NOUS N’AVONS QUE DU TEMPS LIBRE

Robert Filliou établit en opposition à l’économie politique, les Principes d’une Économie Poétique, non plus fondés sur des critères de rendement mais sur une nouvelle théorie de la valeur visant la création d’un nouvel «art de vivre». Il envisageait une nouvelle perception des tâches que doivent accomplir les hommes dans le développement de la société en «passant du travail comme peine au travail comme jeu ». Selon cette conception, les tâches auxquelles nous nous livrons quotidiennement se rapprocheraient d’activités ludiques spontanées, libres et gratuites et non d’une servitude jouissive ou abêtissante.
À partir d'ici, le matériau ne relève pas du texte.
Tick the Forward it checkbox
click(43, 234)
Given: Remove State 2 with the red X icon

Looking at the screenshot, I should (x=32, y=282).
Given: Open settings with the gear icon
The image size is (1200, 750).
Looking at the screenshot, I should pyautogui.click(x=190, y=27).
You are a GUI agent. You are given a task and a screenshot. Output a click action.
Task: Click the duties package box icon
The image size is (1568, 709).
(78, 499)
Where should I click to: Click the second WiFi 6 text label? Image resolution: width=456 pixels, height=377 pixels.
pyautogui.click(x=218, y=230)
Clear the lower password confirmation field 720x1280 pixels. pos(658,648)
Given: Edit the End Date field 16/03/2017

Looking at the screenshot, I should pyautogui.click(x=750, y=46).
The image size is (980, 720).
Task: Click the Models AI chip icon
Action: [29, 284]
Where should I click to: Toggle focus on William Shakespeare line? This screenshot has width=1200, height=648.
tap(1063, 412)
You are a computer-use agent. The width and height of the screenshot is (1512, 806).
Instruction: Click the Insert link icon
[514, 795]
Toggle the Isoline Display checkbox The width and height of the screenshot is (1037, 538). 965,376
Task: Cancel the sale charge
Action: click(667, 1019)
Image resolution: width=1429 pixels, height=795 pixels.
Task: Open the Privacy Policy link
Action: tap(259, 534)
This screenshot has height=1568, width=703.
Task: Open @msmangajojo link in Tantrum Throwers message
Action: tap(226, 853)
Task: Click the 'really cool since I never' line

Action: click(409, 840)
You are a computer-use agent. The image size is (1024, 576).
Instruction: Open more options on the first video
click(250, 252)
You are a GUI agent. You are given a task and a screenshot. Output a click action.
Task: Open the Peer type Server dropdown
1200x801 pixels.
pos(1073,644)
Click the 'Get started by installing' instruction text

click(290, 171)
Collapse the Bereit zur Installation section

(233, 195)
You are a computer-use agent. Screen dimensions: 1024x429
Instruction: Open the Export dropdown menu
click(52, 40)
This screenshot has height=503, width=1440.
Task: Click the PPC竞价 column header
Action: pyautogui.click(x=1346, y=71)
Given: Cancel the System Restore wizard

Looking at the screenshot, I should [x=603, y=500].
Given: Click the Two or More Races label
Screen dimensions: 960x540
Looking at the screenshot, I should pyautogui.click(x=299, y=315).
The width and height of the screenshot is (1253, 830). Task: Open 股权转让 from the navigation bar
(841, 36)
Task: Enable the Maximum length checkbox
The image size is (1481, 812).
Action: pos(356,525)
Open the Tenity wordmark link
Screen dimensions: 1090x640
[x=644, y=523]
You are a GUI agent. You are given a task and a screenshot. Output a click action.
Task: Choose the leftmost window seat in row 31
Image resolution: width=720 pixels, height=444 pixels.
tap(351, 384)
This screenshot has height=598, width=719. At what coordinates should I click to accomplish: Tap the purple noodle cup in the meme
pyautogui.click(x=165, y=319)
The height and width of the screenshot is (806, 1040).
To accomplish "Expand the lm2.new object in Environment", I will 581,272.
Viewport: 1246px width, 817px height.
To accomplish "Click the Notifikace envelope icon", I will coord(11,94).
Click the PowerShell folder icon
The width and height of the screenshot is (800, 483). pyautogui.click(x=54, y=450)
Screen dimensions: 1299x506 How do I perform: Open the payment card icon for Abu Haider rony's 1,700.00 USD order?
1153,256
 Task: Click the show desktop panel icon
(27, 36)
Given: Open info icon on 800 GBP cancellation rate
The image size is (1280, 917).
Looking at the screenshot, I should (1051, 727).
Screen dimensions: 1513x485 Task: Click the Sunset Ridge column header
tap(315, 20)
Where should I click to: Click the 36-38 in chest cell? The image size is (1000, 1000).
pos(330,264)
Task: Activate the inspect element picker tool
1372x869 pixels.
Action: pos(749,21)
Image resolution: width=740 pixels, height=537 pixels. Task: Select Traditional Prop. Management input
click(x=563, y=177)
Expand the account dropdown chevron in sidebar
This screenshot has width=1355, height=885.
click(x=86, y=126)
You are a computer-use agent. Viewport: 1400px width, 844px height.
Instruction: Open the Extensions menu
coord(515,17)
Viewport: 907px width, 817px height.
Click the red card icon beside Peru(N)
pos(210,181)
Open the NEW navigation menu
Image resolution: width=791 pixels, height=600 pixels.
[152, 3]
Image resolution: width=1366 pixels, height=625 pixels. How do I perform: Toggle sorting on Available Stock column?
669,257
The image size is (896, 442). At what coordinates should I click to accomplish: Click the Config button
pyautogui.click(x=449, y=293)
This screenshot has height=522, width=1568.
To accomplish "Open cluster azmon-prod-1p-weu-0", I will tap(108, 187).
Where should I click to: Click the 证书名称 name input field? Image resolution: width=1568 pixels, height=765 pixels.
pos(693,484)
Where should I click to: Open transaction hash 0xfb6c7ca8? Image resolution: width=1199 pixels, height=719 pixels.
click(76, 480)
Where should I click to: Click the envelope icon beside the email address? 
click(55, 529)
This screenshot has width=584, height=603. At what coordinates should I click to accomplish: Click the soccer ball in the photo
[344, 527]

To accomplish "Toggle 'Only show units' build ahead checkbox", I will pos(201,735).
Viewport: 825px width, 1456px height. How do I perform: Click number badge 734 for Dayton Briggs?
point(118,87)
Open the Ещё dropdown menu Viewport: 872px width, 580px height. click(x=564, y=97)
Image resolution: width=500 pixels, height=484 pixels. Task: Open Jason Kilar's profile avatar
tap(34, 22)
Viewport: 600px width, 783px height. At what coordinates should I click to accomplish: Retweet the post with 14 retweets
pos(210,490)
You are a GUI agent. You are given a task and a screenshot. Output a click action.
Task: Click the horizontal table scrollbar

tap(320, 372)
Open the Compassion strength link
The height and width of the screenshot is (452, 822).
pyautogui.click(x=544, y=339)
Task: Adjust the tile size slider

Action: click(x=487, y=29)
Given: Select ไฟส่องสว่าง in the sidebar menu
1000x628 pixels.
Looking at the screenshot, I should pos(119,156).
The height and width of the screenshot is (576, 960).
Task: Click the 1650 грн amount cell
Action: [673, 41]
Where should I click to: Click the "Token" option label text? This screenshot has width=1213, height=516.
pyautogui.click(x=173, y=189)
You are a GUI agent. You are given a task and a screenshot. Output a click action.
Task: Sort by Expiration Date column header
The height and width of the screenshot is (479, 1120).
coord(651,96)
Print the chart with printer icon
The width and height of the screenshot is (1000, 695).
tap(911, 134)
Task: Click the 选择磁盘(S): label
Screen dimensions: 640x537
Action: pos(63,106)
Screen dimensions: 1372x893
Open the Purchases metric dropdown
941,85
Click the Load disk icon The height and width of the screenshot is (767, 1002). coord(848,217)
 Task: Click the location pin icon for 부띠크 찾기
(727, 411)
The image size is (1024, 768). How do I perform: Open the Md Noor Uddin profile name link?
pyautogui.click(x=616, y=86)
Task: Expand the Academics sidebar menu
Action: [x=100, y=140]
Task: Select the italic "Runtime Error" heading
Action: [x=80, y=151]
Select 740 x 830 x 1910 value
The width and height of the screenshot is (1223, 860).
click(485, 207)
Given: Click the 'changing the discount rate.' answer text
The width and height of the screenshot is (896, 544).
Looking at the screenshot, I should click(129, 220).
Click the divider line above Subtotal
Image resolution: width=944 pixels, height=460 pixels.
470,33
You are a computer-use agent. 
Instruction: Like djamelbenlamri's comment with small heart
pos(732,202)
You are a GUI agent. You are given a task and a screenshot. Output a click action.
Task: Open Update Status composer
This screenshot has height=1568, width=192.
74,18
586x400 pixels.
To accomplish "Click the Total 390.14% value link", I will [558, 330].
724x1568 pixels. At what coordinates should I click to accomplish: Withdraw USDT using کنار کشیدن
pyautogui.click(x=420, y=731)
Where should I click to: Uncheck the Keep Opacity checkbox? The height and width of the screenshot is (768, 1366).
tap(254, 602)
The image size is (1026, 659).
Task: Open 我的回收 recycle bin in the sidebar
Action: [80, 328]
La crise raréfie l’emploi et ce faisant, nous incite à préférer de nouvelles conceptions du travail à l’aliénation du labeur. Nous travaillons le dimanche mais parfois pas le jeudi. Tard le soir mais avec des amis. À l’heure où l’énoncé «je n’ai pas le temps» gangrène les journées, nous capitalisons sur la possibilité d’employer le temps à notre gré. Si nous n’avions en réalité que du temps libre… Et vous, que faites-vous dans la vie ?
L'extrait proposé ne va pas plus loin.